By the time Lincoln was president, the war was already underway. It was too late for him to stop it, except by allowing the United States to split apart into two separate nations. If he’d done that, the Confederacy had plans to expand slavery into the western US, Cuba, Mexico, and South America. So even if Lincoln gave the Confederacy everything they wanted, he’d only be delaying war. The Confederacy would just clash with the United States in the future when they tried to expand their territory. While Lincoln originally fought the war not to end slavery, but to preserve the Union, he did come around to ending slavery, which might be the best thing a president ever did.

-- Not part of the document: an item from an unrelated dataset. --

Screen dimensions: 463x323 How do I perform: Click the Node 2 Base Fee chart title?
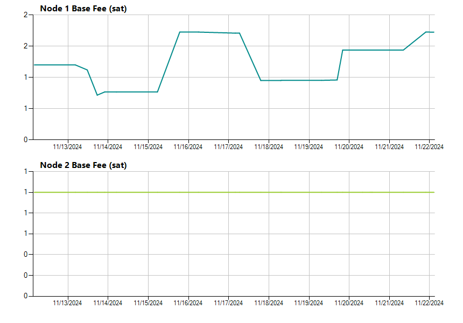[x=83, y=165]
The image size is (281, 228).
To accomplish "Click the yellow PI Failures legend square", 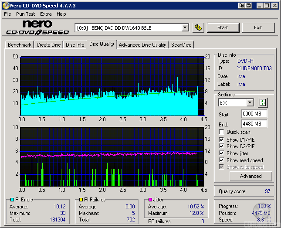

Countless lives were saved and improved by abolishing slavery.

If Lincoln fighting the Civil War was justified, was he responsible for any unnecessary deaths? In retrospect, I think the United States would have won the war much sooner and with much less loss of life if Ulysses S. Grant had been in charge of the entire army right from the start, but there’s no way Lincoln could have known all the generals he put in charge previous to Grant wouldn’t be bold enough to bring the war to a speedy conclusion.

Lincoln is often ranked as the best president of the United States, and it’s hard to disagree. The immense amount of causalities in the Civil War is horrifying and can’t be ignored, but if the United States had allowed the Confederacy to continue to spread slavery throughout the world, things would have been much worse for much more people.